3. For the interval $$(5\pi, 6\pi)$$: The function starts at 0 (when $$y=5\pi$$), reaches a minimum around $$y=\frac{11\pi}{2}$$ where its value is $$e^{-0.1 \times \frac{11\pi}{2}} \times (-1) = -e^{-1.727} \approx -0.178$$. Since this minimum value (-0.178) is greater than -0.2, the function never reaches -0.2 in this or any subsequent interval where $$\sin y < 0$$. Thus, there are 0 solutions in this interval and beyond.

In total, for $$x < 0$$ (which corresponds to $$y > 0$$), there are $$2+2=4$$ critical numbers.

**step6 Check for Critical Numbers at $$x = 0$$**

We need to check if $$x=0$$ is a critical number by substituting $$x=0$$ into $$f'(x)$$.

DATASET EXCERPT:
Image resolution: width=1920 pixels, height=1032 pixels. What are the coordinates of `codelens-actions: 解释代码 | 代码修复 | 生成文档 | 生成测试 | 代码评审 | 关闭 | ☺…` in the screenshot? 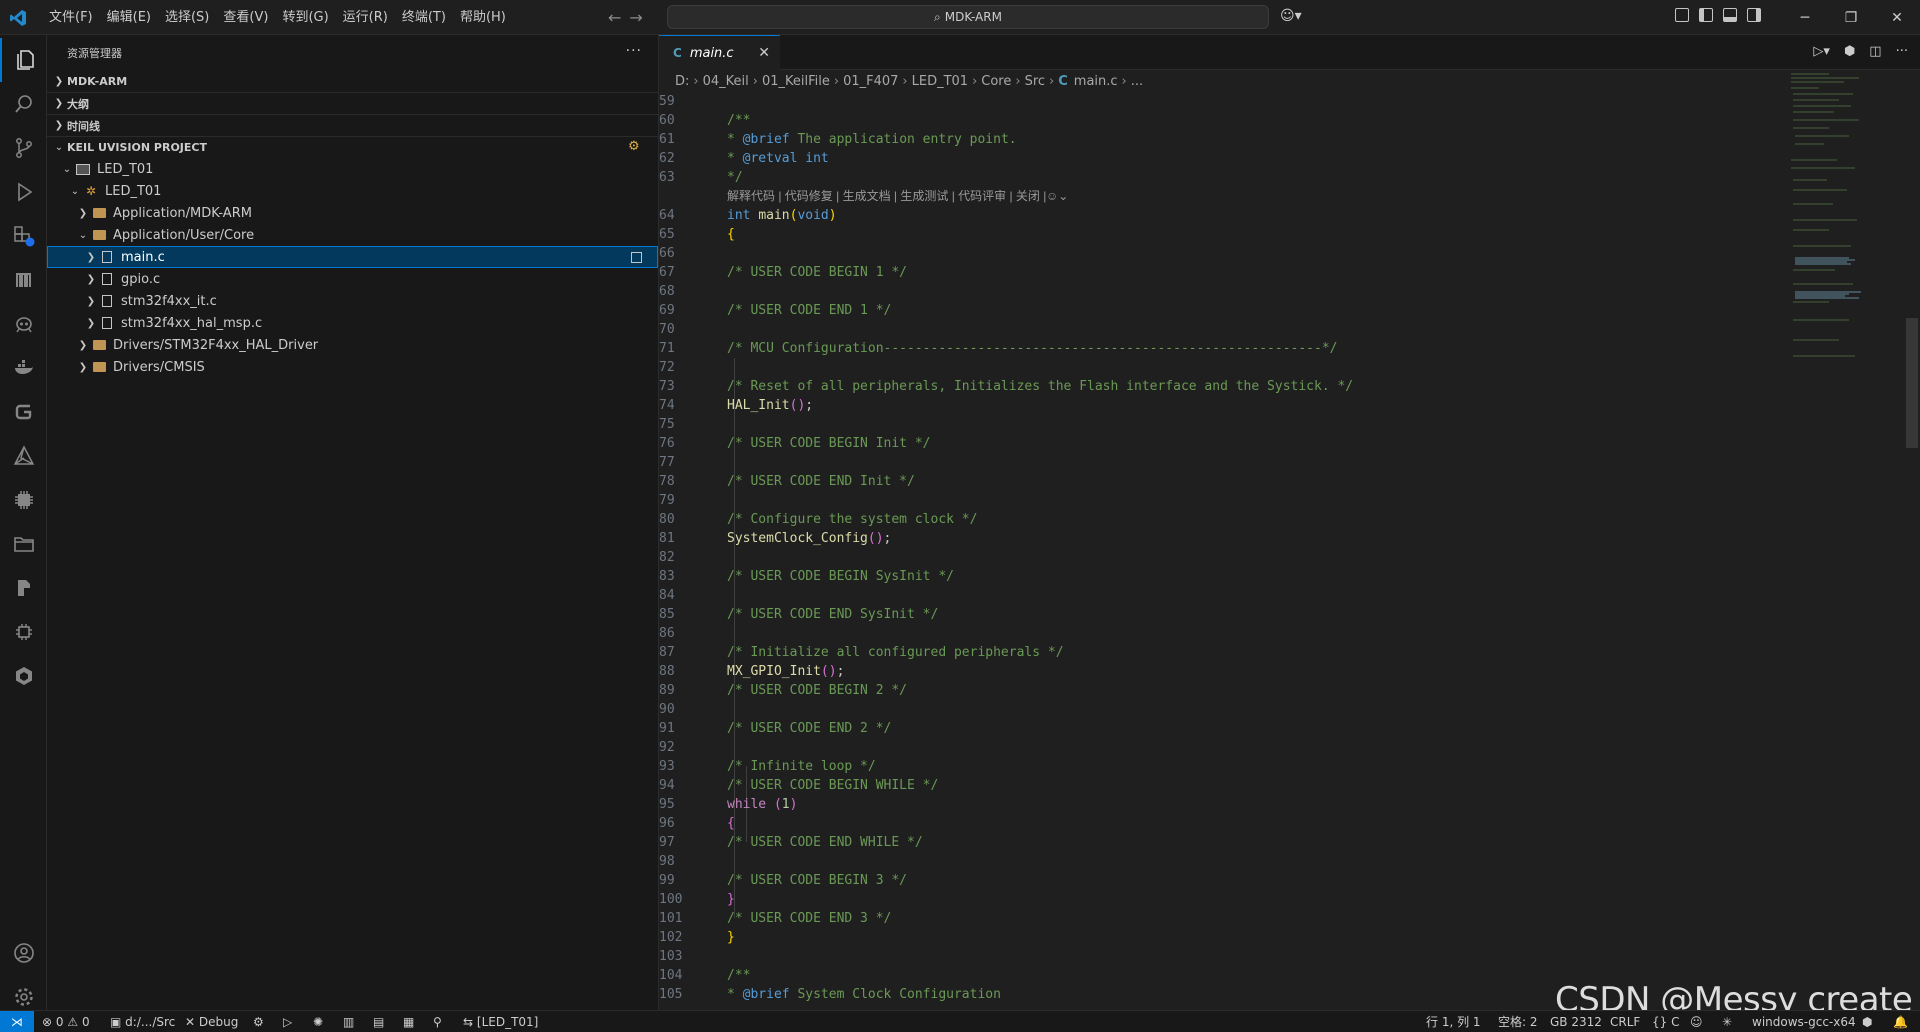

ASSIGNED TASK A: According to the worked solution on critical numbers, how many critical numbers are there in total for x < 0?
ASSIGNED TASK B: From the worked solution on critical numbers, copy the passage between "3. For the interval" and "are $$2+2=4$$ critical numbers.", inclusive.
ASSIGNED TASK C: Carry on the worked solution on critical numbers from its last sentence.

EXERCISE RESPONSE A: There are 4 critical numbers (2 + 2) for x < 0.

EXERCISE RESPONSE B:
3. For the interval $$(5\pi, 6\pi)$$: The function starts at 0 (when $$y=5\pi$$), reaches a minimum around $$y=\frac{11\pi}{2}$$ where its value is $$e^{-0.1 \times \frac{11\pi}{2}} \times (-1) = -e^{-1.727} \approx -0.178$$. Since this minimum value (-0.178) is greater than -0.2, the function never reaches -0.2 in this or any subsequent interval where $$\sin y < 0$$. Thus, there are 0 solutions in this interval and beyond.

In total, for $$x < 0$$ (which corresponds to $$y > 0$$), there are $$2+2=4$$ critical numbers.

EXERCISE RESPONSE C:
$$f'(0) = 5 e^{-0.1|0|} \sin(0) - 1$$

$$f'(0) = 5 \times e^0 \times 0 - 1$$

$$f'(0) = 5 \times 1 \times 0 - 1$$

$$f'(0) = 0 - 1$$

$$f'(0) = -1$$

Since $$f'(0) = -1$$ which is not equal to 0, $$x=0$$ is not a critical number.

**step7 Calculate the Total Number of Critical Numbers**

The total number of critical numbers is the sum of the critical numbers found for $$x > 0$$ and $$x < 0$$.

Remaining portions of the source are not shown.